Black Poor and White Philanthropists

Black Poor and White Philanthropists
Author :
Publisher : Liverpool University Press
Total Pages : 340
Release :
ISBN-10 : 9780853233770
ISBN-13 : 0853233772
Rating : 4/5 (70 Downloads)

This book examines the events surrounding the establishment of a settlement in West Africa in 1787, which was later to become Freetown, the present-day capital of Sierra Leone. It outlines the range of ideas and attitudes to Africa which underlay the foundation of the settlement, and the part played by the black settlers themselves, London's Black Poor. Was the settlement based on a racist deportation designed to keep Britain white (as some accounts claim), or a voluntary emigration in which the blacks themselves played a part?

Persuasion and Propaganda

Persuasion and Propaganda
Author :
Publisher : McGill-Queen's Press - MQUP
Total Pages : 496
Release :
ISBN-10 : 9780773576643
ISBN-13 : 0773576649
Rating : 4/5 (43 Downloads)

Lavishly illustrated, Persuasion and Propaganda is the first study of these works of art within the framework of colonial politics and political culture. While examining the rise of the idea of the public in the modern world, Joan Coutu also explores how "empire" was constantly being redefined.

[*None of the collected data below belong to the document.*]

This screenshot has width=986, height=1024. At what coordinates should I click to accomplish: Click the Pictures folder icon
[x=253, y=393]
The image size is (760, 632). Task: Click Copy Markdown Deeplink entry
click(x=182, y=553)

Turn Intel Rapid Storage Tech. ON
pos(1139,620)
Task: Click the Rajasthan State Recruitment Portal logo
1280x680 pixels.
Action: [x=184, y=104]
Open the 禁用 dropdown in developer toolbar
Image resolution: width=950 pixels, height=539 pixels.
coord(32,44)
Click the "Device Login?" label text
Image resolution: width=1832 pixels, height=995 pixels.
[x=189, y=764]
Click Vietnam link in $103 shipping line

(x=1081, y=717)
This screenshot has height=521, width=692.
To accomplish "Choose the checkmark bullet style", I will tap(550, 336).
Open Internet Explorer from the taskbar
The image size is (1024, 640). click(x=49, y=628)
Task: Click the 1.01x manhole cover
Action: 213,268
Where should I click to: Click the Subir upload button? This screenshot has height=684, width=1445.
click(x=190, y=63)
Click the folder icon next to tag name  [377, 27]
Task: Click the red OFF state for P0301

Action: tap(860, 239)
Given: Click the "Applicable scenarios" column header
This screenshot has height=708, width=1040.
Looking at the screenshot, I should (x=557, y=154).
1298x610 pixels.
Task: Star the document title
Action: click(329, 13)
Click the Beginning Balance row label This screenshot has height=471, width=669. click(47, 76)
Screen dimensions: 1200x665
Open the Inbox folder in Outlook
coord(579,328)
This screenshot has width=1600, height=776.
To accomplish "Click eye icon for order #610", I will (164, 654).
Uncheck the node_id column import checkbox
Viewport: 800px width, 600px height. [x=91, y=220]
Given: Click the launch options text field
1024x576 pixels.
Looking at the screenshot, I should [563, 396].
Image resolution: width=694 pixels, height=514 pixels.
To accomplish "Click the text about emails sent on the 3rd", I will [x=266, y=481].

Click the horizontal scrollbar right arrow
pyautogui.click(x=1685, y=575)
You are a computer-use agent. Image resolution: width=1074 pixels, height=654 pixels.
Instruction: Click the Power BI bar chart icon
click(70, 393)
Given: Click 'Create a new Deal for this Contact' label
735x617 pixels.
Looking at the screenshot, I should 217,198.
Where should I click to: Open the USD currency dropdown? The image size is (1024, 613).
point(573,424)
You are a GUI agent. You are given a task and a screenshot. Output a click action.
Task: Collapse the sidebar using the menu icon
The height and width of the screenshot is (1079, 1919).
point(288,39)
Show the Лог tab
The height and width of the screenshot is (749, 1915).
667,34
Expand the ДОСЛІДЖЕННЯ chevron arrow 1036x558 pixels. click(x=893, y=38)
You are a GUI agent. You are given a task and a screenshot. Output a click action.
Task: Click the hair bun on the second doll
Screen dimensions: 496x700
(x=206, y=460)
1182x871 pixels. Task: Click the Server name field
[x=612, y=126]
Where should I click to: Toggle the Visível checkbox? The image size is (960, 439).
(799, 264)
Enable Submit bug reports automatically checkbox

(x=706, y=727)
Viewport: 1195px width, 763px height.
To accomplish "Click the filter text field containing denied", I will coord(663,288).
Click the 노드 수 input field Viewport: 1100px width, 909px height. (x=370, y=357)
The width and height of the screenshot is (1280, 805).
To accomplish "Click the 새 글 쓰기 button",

From private funeral monuments in the West Indies to works erected by the East India Company and the British Parliament, Coutu shows how the youthful British Empire saw itself and validated its mission through sculpture.

Spaces of Modernity

Spaces of Modernity
Author :
Publisher : Guilford Press
Total Pages : 356
Release :
ISBN-10 : 1572303654
ISBN-13 : 9781572303652
Rating : 4/5 (54 Downloads)

From the civility of Westminster's newly paved streets to the dangerous pleasures of Vauxhall Gardens and the grand designs of the Universal Register Office, this book examines the identities, practices, and power relations of the modern city as they emerged within and transformed the geographies of eighteenth-century London. Ogborn draws upon a wide variety of textual and visual sources to illuminate processes of commodification, individualization, state formation, and the transformation of the public sphere within the new spaces of the metropolis.

Britain in the Hanoverian Age, 1714-1837

Britain in the Hanoverian Age, 1714-1837
Author :
Publisher : Taylor & Francis
Total Pages : 1284
Release :
ISBN-10 : 0815303963
ISBN-13 : 9780815303961
Rating : 4/5 (63 Downloads)

In 1714, king George I ushered in a remarkable 123-year period of energy that changed the face of Britain and ultimately had a profound effect on the modern era. The pioneers of modern capitalism, industry, democracy, literature, and even architecture flourished during this time and their innovations and influence spread throughout the British empire, including the United States. Now this rich cultural period in Britain is effectively surveyed and summarized for quick reference in a first-of-its-kind encyclopedia, which contains entries by British, Canadian, American, and Australian scholars specializing in everything from finance and the fine arts to politics and patent law. More than 380 illustrations, mostly rare engravings, enhance the coverage, which runs the whole gamut of political, economic, literary, intellectual, artistic, commercial, and social life, and spotlights some 600 prominent individuals and families.

Westminster Abbey

Westminster Abbey
Author :
Publisher :
Total Pages : 152
Release :
ISBN-10 : HARVARD:32044081207789
ISBN-13 :
Rating : 4/5 (89 Downloads)

Nineteenth-Century Crime and Punishment

Nineteenth-Century Crime and Punishment
Author :
Publisher : Taylor & Francis
Total Pages : 1569
Release :
ISBN-10 : 9781351001595
ISBN-13 : 1351001590
Rating : 4/5 (95 Downloads)

This four volume collection looks at the essential issues concerning crime and punishment in the long nineteenth-century. Through the presentation of primary source documents, it explores the development of a modern pattern of crime and a modern system of penal policy and practice, illustrating the shift from eighteenth century patterns of crime (including the clash between rural custom and law) and punishment (unsystematic, selective, public, and body-centred) to nineteenth century patterns of crime (urban, increasing, and a metaphor for social instability and moral decay, before a remarkable late-century crime decline) and punishment (reform-minded, soul-centred, penetrative, uniform and private in application). The first two volumes focus on crime itself and illustrate the role of the criminal courts, the rise and fall of crime, the causes of crime as understood by contemporary investigators, the police ways of ‘knowing the criminal,’ the role of ‘moral panics,’ and the definition of the ‘criminal classes’ and ‘habitual offenders’. The final two volumes explore means of punishment and look at the shift from public and bodily punishments to transportation, the rise of the penitentiary, the convict prison system, and the late-century decline in the prison population and loss of faith in the prison.